**DO THIS:** Print the lines of the entries below word for word, starting at the first line of the entries and ending at the line that contains "point(248,115)". Include that final line.

**LISTED ENTRIES:**
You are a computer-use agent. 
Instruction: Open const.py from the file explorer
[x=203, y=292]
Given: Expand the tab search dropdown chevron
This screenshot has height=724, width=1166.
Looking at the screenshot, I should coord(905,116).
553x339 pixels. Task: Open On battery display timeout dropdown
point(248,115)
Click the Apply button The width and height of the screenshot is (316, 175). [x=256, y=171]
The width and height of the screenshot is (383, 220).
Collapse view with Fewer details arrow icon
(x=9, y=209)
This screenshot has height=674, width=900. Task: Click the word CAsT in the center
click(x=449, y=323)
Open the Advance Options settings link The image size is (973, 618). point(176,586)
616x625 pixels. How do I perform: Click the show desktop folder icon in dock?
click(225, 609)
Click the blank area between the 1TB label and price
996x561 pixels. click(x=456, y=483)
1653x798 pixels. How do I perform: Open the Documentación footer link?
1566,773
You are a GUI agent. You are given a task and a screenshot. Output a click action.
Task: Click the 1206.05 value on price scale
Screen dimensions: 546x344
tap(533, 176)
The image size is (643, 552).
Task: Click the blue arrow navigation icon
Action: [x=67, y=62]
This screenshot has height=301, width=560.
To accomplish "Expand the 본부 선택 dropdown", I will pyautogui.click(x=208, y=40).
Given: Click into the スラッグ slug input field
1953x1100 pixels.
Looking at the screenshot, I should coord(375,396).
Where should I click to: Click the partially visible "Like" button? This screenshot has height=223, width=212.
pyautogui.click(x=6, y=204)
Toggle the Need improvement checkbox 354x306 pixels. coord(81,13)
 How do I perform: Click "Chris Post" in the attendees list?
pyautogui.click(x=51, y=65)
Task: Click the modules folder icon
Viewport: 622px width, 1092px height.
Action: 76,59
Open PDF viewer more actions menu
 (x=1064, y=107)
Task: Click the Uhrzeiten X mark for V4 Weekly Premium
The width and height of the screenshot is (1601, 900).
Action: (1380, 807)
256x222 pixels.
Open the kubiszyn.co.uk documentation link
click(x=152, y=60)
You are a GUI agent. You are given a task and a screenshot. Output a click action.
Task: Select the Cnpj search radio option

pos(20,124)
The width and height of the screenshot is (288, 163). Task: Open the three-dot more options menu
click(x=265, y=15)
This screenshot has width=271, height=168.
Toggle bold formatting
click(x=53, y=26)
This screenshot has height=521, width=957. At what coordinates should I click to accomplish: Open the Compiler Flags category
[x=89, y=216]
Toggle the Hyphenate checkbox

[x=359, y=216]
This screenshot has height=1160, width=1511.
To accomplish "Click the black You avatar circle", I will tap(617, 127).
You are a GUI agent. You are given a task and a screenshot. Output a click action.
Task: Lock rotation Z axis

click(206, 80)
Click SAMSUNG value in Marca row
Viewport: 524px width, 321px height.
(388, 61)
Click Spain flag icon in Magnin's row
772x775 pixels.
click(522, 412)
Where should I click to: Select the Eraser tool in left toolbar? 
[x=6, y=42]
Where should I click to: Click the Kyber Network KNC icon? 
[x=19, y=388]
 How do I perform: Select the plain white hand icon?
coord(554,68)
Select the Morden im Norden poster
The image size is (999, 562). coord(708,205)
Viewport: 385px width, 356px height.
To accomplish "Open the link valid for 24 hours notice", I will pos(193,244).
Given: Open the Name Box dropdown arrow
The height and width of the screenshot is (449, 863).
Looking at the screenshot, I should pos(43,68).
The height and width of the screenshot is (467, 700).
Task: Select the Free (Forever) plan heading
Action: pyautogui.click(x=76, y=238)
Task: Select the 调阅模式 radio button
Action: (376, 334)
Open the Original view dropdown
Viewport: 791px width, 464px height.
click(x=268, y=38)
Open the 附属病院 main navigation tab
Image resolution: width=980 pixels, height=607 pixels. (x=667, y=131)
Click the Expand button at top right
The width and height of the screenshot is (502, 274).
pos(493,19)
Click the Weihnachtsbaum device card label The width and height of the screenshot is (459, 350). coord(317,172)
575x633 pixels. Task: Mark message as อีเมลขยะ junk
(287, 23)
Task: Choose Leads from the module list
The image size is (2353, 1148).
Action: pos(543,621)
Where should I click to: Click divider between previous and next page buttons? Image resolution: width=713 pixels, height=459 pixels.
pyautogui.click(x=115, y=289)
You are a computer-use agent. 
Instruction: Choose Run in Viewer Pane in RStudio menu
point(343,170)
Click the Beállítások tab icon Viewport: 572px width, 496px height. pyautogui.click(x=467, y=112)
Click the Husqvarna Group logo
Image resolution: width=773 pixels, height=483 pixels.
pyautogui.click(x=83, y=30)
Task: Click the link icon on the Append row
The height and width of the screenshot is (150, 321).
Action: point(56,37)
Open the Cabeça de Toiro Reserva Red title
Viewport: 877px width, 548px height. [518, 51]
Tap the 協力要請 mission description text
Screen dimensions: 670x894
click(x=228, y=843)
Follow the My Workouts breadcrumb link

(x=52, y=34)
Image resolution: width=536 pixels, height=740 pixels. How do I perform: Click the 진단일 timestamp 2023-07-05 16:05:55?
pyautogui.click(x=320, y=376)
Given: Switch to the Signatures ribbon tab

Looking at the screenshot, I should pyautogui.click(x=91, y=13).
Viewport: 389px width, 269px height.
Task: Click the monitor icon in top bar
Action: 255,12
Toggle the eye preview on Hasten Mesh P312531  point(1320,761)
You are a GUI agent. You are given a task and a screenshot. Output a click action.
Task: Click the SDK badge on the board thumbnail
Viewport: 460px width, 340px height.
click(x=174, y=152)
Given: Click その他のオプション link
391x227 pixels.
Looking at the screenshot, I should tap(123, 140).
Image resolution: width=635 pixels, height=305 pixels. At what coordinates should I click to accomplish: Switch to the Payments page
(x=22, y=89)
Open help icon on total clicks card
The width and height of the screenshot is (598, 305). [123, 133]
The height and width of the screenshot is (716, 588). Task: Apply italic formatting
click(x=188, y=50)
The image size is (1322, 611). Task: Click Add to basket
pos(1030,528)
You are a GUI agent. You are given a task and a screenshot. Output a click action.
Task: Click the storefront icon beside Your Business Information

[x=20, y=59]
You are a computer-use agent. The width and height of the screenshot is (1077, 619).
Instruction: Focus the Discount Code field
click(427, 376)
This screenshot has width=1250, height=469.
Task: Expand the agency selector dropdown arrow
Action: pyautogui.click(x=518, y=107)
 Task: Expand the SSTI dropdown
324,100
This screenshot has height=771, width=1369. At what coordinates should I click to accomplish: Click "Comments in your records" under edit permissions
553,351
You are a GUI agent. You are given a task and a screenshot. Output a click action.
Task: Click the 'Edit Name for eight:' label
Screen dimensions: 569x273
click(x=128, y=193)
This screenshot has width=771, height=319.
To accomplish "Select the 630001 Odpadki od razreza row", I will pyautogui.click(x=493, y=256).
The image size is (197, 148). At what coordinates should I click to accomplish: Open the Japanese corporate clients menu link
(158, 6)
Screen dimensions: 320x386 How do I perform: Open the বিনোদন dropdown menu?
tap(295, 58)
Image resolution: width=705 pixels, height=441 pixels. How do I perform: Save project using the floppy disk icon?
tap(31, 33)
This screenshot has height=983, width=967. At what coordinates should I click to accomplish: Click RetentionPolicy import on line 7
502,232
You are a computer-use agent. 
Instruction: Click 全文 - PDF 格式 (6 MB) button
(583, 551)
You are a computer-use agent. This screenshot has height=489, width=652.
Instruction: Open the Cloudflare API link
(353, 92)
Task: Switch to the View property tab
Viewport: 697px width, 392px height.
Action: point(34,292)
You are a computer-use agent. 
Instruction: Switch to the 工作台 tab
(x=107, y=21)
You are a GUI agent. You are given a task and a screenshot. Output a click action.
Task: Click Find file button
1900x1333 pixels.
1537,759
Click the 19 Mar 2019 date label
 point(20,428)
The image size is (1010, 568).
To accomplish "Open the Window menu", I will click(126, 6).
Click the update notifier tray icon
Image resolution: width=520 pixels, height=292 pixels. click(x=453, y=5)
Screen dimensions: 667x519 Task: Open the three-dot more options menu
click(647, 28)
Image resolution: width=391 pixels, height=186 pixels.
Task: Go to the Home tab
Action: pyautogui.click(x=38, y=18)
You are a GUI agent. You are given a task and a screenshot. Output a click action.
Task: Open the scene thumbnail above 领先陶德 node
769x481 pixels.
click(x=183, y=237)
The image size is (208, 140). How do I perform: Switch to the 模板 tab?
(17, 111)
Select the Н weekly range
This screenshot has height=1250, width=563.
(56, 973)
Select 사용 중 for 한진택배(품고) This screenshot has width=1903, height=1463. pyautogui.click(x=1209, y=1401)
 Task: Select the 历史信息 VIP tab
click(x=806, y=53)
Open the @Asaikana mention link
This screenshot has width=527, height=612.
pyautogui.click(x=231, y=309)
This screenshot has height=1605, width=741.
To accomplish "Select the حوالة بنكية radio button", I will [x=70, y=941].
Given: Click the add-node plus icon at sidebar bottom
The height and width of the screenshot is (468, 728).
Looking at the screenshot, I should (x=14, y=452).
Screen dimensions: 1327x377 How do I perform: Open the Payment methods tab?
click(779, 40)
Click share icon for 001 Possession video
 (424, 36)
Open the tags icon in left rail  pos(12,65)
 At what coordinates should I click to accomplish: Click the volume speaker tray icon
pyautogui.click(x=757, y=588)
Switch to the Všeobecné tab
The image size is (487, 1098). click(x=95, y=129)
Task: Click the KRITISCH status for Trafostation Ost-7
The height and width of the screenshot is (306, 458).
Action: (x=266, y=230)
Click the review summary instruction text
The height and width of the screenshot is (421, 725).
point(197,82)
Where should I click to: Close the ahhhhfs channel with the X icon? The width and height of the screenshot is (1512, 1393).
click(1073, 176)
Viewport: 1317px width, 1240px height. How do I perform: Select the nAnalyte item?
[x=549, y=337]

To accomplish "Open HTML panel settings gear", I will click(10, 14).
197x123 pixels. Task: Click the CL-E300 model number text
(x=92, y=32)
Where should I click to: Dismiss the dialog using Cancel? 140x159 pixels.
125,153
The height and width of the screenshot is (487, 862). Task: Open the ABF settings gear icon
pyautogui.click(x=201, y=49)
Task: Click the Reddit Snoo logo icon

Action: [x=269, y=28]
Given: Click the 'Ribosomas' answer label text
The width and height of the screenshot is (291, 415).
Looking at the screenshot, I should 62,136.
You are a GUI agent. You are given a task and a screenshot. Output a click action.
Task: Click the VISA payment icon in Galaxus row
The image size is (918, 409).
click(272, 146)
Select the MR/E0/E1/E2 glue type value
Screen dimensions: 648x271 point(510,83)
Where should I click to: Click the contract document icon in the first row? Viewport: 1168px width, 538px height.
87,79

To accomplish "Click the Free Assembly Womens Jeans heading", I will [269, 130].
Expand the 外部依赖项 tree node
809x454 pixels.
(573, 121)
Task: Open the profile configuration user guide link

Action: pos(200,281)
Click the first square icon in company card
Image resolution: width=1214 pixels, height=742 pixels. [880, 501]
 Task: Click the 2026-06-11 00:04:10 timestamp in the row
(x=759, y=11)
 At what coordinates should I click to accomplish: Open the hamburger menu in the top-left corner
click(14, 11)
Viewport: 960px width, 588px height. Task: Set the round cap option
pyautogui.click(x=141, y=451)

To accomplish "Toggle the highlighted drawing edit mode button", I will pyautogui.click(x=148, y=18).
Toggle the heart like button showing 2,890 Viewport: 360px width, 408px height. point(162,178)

**WRITTEN ANSWER:**
You are a computer-use agent. 
Instruction: Open const.py from the file explorer
[x=203, y=292]
Given: Expand the tab search dropdown chevron
This screenshot has height=724, width=1166.
Looking at the screenshot, I should coord(905,116).
553x339 pixels. Task: Open On battery display timeout dropdown
point(248,115)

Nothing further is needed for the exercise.